Q: I've heard how you can get cancer from indoor tanning beds -- is that something I should be worried about?
A: Umm, I don't know -- it's up to the person. A lot of people go tanning ...
Q:Like, how often can I come, with my skin tone?
A: Um, It's up to you. You could come every day if you want, you just can't tan two times in one day. You could come every other day ...
Q: But it's safe to come every other day or every two days even if you're fair skinned?
A: Yeah ...
At one tanning salon, the clerk sets the tanning bed to run for more than twice the recommended length. Our tester questions her.
Q: ...[the] recommended exposure time for fair skin, says three minutes.
A: I mean that won't give you any coloring at all.

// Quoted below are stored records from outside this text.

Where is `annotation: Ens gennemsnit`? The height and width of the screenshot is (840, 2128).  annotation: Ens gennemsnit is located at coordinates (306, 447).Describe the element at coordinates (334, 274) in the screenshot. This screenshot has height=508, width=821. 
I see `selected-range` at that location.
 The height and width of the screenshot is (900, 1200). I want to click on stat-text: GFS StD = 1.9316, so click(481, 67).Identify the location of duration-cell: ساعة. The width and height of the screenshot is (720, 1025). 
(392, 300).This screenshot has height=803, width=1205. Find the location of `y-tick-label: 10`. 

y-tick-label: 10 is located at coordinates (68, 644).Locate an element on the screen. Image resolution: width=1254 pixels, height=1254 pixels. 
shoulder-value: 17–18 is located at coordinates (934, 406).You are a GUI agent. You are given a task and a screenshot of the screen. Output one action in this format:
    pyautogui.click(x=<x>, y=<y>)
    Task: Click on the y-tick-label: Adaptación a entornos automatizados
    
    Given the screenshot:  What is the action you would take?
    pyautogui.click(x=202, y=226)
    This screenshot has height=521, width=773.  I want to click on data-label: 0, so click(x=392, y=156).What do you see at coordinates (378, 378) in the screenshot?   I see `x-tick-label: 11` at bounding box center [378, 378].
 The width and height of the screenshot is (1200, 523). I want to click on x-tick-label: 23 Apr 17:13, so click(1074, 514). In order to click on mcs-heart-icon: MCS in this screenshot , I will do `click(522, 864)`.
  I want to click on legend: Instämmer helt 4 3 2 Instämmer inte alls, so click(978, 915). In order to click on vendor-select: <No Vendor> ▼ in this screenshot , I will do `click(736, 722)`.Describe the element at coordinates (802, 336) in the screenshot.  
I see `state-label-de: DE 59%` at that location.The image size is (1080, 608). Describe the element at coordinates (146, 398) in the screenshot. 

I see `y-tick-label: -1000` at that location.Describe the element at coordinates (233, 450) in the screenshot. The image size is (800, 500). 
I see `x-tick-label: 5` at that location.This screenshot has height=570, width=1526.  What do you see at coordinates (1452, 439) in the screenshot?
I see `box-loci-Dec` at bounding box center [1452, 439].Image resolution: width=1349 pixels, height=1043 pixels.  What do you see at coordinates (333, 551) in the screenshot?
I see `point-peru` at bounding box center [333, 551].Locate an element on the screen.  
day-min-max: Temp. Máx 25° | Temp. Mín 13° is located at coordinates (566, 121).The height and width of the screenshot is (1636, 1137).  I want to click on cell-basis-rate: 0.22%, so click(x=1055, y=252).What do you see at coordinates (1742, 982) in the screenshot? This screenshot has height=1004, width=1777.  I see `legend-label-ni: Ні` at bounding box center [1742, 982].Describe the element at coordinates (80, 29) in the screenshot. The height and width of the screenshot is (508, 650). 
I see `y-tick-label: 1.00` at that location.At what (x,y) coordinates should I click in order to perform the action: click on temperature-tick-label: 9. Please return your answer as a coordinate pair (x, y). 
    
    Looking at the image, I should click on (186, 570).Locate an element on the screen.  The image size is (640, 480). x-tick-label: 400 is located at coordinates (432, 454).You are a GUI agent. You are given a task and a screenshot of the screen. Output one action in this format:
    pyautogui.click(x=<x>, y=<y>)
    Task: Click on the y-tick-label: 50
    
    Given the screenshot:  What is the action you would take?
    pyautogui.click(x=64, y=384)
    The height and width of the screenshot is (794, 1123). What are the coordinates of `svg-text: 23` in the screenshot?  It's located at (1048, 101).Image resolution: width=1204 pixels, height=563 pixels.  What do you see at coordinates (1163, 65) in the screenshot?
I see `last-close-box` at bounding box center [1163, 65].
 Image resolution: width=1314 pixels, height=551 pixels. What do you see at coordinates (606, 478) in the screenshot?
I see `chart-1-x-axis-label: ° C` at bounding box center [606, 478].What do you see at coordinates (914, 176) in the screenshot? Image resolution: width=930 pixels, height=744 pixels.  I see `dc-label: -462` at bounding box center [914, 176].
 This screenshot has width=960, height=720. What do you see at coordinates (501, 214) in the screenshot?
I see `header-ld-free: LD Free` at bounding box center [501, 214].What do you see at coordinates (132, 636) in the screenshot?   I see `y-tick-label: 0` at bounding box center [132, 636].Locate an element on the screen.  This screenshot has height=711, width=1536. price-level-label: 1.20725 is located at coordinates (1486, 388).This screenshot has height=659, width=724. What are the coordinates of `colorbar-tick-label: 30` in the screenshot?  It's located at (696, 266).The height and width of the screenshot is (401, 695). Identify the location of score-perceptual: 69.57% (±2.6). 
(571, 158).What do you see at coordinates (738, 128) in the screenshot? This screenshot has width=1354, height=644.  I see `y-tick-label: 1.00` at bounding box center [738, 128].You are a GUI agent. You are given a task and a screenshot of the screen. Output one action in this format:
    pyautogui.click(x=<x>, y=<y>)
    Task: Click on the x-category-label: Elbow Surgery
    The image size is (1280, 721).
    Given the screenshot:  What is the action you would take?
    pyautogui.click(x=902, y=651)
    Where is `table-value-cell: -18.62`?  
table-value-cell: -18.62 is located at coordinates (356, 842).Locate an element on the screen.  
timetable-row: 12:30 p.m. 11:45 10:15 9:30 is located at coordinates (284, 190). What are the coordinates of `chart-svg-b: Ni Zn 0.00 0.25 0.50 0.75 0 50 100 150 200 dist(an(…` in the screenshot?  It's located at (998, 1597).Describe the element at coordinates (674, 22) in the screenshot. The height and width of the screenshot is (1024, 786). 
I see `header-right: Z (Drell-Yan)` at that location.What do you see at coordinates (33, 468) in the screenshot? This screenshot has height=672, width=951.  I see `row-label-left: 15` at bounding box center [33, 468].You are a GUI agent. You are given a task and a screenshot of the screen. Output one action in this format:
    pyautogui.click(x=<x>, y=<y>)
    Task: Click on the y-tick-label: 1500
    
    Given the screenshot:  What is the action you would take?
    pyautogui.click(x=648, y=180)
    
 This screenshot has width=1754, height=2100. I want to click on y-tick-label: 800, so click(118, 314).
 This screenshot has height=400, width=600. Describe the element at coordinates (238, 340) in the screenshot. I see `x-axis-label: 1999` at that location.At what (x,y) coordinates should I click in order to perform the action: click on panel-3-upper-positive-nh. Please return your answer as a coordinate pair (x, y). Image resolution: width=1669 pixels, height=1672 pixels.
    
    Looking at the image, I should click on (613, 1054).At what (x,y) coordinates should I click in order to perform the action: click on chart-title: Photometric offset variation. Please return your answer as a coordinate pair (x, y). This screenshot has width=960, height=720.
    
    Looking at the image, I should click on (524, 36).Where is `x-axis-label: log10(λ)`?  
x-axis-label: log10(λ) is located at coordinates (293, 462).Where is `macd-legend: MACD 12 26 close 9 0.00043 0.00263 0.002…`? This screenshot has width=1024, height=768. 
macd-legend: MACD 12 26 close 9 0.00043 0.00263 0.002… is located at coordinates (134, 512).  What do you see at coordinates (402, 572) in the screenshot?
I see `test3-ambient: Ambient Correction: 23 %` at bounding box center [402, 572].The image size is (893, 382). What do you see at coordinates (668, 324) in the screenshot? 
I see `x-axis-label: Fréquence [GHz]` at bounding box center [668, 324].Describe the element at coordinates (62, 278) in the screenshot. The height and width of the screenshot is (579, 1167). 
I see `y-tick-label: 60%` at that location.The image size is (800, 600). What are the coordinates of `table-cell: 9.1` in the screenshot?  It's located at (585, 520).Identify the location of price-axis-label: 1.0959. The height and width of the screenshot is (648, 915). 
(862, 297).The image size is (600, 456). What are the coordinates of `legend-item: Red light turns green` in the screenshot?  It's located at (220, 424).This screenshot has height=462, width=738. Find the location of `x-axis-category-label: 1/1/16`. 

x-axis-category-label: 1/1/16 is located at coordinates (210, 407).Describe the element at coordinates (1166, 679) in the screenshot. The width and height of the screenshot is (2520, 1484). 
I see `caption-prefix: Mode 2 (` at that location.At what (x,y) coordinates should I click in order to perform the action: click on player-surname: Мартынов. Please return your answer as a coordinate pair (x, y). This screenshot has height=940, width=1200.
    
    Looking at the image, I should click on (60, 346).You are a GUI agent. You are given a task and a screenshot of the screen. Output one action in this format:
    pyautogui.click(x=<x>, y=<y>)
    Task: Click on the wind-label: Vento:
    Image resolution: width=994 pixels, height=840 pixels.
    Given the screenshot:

Jacob found the exchange disturbing.
"Well, that's frightening," said Jacob. "Firstly, she is showing her the bed and saying that, 'No, don't even bother with the three minutes, you won't get a tan. I'm going to put you in for more than double that time.' The other thing is, she told us she could come in every day for tanning -- that is really going to damage the skin much quicker, and if you can do that indefinitely and they're giving those as guidelines to the patients, it's very, very scary."
"The people that I see that still go tanning are in their late teens, early 20s. They know -- 'Well, I've heard it's probably not so good for my skin, but since I'm young, it's OK,'" said Jacob.